Les autorités allemandes ont, en outre, prévu un programme d'investissements important dans le transport ferroviaire pour les années à venir, 120 milliards de marks devant être affectés à ce secteur d'ici 2010.

Les transports ferroviaires de proximité (transports urbains, de banlieue ou régions de moins d'une heure ou de moins de cinquante kilomètres) ont été confiés, pour leur organisation et leur financement, aux Länder. Ceux-ci déterminent donc les principaux éléments du service offert sur chaque ligne et ont la possibilité de fermer une ligne. Pour exercer ces compétences, les Länder bénéficient d'une subvention permettant d'assurer le maintien des services régionaux au niveau atteint en 1993-1994. Les Länder doivent donc prendre en charge d'éventuelles améliorations.

La DB a été scindée en plusieurs secteurs destinés à devenir des sociétés anonymes sous l'égide d'une holding, puis, éventuellement, des sociétés indépendantes. Le principe d'une concurrence généralisée a été accepté.

Cette réforme, qui devait induire des réductions d'effectifs, a été acceptée par le personnel, qui a obtenu des garanties quant au maintien de son statut.

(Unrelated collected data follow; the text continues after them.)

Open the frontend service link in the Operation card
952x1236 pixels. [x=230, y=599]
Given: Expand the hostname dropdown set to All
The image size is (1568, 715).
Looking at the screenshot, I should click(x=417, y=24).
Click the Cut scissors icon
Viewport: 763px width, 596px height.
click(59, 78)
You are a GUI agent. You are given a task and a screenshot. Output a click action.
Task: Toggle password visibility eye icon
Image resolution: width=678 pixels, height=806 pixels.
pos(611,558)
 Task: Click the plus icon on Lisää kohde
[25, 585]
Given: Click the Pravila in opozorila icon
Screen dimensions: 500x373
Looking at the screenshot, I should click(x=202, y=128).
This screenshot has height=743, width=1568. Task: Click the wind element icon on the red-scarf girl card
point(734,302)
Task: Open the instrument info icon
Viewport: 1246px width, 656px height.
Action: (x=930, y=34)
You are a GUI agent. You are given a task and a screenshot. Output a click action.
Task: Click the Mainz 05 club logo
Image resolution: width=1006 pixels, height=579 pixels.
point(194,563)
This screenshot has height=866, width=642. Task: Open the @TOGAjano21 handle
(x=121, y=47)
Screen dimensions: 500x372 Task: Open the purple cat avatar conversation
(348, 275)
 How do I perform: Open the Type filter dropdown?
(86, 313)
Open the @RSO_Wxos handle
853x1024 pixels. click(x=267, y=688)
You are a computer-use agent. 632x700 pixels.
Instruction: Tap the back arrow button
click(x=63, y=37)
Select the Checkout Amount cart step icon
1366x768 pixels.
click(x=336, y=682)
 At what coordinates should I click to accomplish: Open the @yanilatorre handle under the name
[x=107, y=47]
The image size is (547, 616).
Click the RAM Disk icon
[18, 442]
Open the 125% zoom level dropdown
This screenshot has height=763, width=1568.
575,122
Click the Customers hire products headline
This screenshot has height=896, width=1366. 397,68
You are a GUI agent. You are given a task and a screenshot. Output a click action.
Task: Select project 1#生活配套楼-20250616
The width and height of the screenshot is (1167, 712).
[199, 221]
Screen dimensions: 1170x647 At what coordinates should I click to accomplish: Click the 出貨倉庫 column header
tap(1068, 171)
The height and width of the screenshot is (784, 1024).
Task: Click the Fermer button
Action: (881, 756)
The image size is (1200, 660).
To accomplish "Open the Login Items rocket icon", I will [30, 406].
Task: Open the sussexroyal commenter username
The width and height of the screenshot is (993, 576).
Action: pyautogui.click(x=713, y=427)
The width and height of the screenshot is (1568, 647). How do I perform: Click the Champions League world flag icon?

Il est encore difficile de dresser un bilan de cette réforme qui n'est entrée en vigueur qu'en 1994. Cependant, ces modifications ont mis la DB en situation de prendre un nouveau départ. Celle-ci a dégagé en 1994 un bénéfice après impôt de 180 millions de marks.

Toutefois, il semble que la structure du bilan de la DB se soit quelque peu dégradée depuis cette date avec une diminution de ses fonds propres. En outre, le Gouvernement allemand, dans la situation économique actuelle, éprouve de grandes difficultés à tenir le programme d'investissement qu'il avait envisagé au moment de la réforme. Mais il convient de souligner que cette réforme allait au-delà des prescriptions de la directive de 1991.

b) La Grande-Bretagne : privatisation de l'infrastructure et subvention au transporteur [3 ]

Dès 1993, dans le cadre du Railway Act, les autorités britanniques ont décidé une privatisation par fragmentation, pourrait-on dire, des chemins de fer.

Cette réforme a, d'abord, conduit à l'établissement d'un directeur des licences des services voyageurs, d'un régulateur et au maintien d'un organisme de réglementation de la sécurité distinct.

En outre, l'infrastructure et les activités de service ont fait l'objet d'une séparation. Ainsi, l'infrastructure a été confiée à l'entreprise Railtrack , qui facture aux exploitants des droits d'accès pour l'utilisation des voies. Railtrack est en principe destinée à être vendue au secteur privé.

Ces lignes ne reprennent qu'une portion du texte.